You can see how people might come to that conclusion; high levels of party discipline mean that our MPs and MLAs seem to represent their party’s leadership more than their constituents, the micro-targeting of voters turns political parties into vote-grabbing machines rather than meaningful policy forums. However, as much they are maligned by voters, parties in our political system have a complex role — it’d be much harder to get rid of them than many people think.

It’s not only voters who have misgivings about political parties in Canada. Based on the conversations we’ve had with former MLAs, those carrying the party banner are often the most aware of how political parties shape Nova Scotia’s political system — the “otherizing” of those in opposition, and the fear and suspicion aimed at those who don’t wear a partisan stripe.

Political parties are not mentioned anywhere in the Canadian Constitution — the document that outlines how our country and the provinces are governed, and the relationships those governments have with citizens.

You certainly don’t need to be a member of a political party to run for a seat in the provincial legislature or the House of Commons, but almost all elected members of provincial and federal legislatures belong to a party.

In Nova Scotia, as far back as we were able to look with certainty (which is about three decades), no MLA has been elected to the legislature as an independent without first being elected as a member of a political party.

Those who ran and won as independents only did so after either leaving the party or being kicked out of the party they initially ran and won with. The NDP’s Paul MacEwan, the Progressive Conservatives’ Ernie Fage and Billy Joe MacLean — all were pushed out of their parties under dramatic (though all very different) circumstances.

MacEwan won his elections as an independent, but quickly joined the Liberal caucus. Fage lost his bid for re-election to the local NDP candidate when that government came to power.

MacLean had been expelled from caucus, and the legislature entirely (for uttering $21,000 worth of forged documents), but ran and won in the byelection to fill the seat he had just been expelled from. A year later, he lost in the general election to the local Liberal candidate.

Why share all of this detail? It illustrates the stranglehold that political parties have on democracy and the legislature in Nova Scotia. The reasons an MLA ends up as an independent are generally not the same as the reasons we romanticize independence.
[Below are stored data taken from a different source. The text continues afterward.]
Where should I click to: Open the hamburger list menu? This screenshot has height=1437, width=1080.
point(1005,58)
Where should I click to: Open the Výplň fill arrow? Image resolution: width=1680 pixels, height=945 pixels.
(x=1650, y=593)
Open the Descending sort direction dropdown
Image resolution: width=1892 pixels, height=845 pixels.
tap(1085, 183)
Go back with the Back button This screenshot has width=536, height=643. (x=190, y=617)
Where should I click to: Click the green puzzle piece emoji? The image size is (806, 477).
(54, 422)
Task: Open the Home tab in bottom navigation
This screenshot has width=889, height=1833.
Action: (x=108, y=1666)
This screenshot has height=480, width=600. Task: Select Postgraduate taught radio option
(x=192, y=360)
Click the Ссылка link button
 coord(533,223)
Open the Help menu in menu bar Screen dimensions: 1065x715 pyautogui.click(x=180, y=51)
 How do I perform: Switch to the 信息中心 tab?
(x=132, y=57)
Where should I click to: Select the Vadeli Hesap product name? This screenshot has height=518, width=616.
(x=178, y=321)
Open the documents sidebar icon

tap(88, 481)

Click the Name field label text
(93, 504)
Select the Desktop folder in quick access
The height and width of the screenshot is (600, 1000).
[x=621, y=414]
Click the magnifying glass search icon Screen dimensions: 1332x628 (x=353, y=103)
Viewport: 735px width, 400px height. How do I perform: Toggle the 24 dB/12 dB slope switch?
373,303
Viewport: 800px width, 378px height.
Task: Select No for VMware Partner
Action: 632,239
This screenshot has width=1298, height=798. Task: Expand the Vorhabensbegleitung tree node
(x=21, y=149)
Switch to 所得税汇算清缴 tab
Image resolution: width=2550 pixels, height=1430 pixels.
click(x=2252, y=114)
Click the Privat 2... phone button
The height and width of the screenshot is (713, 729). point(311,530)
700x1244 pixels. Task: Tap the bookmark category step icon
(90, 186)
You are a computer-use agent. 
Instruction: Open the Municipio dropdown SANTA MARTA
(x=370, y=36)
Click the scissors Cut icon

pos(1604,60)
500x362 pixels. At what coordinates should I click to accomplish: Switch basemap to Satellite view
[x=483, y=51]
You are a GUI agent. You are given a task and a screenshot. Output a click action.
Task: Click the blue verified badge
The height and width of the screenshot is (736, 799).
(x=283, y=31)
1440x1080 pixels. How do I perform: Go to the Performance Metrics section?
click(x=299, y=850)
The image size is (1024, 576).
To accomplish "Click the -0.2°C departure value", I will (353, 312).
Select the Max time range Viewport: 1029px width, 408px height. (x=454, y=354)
The career life expectancy of an independent MLA is low. The chances of someone getting elected without the support of a political party are even lower — virtually zero.

Naming the problems with political parties isn’t hard. For those who wish to overcome them, there are three options.

First: build an alternative system and a means of implementing it. Most people fail to grasp the importance of the latter.

Second: integrate yourself into the party system. Be fully aware of the patterns that produce the problems of that system. Join a political party, or create your own alternative party. Prepare strategies to protect yourself and those around you from the destructive patterns of political parties, while enhancing the constructive ones (organizing around shared purpose and values), and decide what “winning” looks like and how to get there.

Third: enter the world of electoral politics as an independent. Understand why it is that so few independents ever get elected. Decent and talented people have run and failed as independent candidates, while many with tarnished reputations and minimal experience have risen to power on the popularity of their leader and party.